#### [Dataset extract]
↓↓↓

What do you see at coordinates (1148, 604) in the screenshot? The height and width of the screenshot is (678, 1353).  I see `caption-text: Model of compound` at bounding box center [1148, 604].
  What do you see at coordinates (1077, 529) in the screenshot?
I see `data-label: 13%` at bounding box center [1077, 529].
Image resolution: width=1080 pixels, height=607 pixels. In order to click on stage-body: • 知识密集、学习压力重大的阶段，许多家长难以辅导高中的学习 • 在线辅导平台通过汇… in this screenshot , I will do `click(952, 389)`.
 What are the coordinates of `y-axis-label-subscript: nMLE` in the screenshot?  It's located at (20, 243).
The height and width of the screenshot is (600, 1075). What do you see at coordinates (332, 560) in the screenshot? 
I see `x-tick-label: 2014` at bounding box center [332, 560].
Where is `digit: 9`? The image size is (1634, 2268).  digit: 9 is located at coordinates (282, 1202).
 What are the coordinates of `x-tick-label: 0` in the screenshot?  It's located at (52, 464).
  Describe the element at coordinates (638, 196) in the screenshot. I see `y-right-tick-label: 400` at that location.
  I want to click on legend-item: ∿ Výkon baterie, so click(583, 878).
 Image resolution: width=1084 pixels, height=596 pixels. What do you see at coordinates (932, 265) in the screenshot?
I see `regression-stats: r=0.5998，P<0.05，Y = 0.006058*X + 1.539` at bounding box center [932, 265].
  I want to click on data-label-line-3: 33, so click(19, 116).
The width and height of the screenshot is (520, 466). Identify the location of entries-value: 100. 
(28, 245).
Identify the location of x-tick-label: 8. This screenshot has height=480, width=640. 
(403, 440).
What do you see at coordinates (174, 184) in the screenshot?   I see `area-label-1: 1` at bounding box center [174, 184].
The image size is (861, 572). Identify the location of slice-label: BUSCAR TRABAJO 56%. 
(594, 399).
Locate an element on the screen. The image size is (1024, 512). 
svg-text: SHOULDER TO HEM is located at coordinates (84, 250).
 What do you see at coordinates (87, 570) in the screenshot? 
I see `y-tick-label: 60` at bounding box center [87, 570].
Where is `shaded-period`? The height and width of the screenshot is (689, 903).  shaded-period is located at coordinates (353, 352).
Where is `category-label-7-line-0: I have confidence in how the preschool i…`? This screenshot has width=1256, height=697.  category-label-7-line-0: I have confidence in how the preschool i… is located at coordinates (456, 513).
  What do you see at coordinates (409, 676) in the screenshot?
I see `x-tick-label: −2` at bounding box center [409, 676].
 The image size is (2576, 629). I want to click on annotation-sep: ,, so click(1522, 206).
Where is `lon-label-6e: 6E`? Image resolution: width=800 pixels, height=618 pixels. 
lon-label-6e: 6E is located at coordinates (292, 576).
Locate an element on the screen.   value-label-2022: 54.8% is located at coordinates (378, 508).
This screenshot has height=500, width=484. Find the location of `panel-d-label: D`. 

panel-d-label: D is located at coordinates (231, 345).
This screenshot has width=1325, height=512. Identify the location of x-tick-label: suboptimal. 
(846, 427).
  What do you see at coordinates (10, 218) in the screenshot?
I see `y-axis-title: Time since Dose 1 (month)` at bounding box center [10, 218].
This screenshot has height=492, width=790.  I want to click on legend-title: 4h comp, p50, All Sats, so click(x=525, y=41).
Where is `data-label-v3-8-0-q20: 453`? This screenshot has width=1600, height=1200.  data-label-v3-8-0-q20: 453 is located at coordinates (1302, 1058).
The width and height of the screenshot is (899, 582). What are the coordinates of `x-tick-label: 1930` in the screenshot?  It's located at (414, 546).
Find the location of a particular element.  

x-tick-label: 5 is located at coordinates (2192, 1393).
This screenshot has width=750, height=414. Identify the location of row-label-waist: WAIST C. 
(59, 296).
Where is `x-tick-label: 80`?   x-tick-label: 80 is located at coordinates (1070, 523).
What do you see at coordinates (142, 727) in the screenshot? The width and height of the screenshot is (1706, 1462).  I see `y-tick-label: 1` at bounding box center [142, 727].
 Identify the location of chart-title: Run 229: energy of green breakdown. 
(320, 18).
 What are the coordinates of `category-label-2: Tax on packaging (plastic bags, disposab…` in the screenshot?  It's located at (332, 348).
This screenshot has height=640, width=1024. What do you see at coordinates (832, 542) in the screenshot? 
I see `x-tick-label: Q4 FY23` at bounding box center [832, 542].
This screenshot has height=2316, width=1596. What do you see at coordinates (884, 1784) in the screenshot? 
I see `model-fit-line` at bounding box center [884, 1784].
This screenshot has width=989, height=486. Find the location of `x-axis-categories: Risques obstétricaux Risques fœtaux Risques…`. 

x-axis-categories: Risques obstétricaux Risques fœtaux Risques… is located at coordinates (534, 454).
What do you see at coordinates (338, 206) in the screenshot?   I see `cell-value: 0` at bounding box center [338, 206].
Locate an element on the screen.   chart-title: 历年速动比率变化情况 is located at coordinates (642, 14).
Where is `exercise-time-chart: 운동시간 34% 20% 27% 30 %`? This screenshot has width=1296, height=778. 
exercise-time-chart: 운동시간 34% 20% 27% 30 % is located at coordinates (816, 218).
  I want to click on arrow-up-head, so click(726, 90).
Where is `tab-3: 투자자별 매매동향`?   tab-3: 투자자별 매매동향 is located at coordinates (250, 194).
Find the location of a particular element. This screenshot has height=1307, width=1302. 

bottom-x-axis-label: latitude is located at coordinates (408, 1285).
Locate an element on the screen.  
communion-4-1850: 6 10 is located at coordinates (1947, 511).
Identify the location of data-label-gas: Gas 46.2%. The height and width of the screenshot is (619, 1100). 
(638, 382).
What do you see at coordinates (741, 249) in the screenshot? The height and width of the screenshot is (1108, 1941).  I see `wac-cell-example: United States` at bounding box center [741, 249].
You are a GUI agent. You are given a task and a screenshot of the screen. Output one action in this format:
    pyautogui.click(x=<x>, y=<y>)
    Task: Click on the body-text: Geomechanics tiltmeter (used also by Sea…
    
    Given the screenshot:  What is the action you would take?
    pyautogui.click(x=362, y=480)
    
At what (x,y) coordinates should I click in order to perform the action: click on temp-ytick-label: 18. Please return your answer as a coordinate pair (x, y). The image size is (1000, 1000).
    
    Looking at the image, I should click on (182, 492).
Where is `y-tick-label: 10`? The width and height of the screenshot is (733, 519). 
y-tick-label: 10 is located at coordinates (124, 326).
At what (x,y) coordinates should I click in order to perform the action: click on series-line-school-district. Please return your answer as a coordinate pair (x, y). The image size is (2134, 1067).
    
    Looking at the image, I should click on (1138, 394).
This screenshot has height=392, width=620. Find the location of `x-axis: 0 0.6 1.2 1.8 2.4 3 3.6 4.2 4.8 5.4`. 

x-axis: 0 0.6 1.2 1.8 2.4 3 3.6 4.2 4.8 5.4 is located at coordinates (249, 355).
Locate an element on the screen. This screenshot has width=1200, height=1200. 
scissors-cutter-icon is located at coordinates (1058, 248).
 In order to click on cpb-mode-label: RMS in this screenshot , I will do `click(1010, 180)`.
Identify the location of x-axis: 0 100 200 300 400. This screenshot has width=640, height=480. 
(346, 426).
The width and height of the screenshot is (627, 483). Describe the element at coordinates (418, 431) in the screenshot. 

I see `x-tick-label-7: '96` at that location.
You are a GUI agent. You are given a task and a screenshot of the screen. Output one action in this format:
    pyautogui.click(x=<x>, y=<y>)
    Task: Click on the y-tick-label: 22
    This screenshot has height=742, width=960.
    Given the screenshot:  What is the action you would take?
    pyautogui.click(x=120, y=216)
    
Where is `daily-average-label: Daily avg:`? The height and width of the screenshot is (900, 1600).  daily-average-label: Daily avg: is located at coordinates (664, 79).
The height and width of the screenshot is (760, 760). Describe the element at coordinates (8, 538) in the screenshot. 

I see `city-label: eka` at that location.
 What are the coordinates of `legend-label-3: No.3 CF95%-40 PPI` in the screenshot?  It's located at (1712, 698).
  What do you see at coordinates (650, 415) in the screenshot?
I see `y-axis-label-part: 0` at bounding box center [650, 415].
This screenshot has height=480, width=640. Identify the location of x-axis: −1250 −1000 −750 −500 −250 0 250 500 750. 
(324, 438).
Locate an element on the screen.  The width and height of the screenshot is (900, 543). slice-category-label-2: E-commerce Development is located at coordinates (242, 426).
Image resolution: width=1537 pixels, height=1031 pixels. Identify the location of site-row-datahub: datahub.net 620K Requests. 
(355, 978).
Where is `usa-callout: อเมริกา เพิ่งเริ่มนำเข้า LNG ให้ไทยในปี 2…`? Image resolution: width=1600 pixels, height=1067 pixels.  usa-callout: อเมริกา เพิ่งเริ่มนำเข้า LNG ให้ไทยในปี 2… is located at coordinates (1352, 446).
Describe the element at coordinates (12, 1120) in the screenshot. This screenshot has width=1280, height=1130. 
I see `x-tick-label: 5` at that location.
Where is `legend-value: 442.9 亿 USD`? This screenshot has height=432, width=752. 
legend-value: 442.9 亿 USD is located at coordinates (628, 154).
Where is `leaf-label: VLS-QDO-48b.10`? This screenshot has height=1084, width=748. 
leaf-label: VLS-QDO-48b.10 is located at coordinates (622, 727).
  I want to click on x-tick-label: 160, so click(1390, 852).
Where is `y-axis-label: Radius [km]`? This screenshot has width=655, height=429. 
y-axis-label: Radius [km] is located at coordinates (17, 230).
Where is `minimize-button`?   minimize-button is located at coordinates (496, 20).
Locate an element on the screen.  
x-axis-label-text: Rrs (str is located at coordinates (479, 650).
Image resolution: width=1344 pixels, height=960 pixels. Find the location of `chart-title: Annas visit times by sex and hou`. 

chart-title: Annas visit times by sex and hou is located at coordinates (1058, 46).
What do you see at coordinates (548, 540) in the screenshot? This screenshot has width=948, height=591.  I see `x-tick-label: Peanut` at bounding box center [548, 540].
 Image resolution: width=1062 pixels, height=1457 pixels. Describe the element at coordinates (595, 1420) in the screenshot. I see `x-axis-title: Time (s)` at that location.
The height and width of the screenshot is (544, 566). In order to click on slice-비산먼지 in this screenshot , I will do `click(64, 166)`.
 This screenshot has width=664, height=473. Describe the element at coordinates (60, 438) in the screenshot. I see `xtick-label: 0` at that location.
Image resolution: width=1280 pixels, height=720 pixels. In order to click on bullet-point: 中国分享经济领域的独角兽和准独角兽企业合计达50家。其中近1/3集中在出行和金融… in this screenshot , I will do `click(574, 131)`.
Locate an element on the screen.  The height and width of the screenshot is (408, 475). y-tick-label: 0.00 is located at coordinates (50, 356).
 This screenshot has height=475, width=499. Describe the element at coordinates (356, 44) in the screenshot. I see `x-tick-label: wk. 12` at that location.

↑↑↑

#### [Your task]
Copy word for word every line of the records from the line containing "Image resolution: width=1280" through the end of the records.

#### [Solution to this task]
Image resolution: width=1280 pixels, height=720 pixels. In order to click on bullet-point: 中国分享经济领域的独角兽和准独角兽企业合计达50家。其中近1/3集中在出行和金融… in this screenshot , I will do `click(574, 131)`.
Locate an element on the screen.  The height and width of the screenshot is (408, 475). y-tick-label: 0.00 is located at coordinates (50, 356).
 This screenshot has height=475, width=499. Describe the element at coordinates (356, 44) in the screenshot. I see `x-tick-label: wk. 12` at that location.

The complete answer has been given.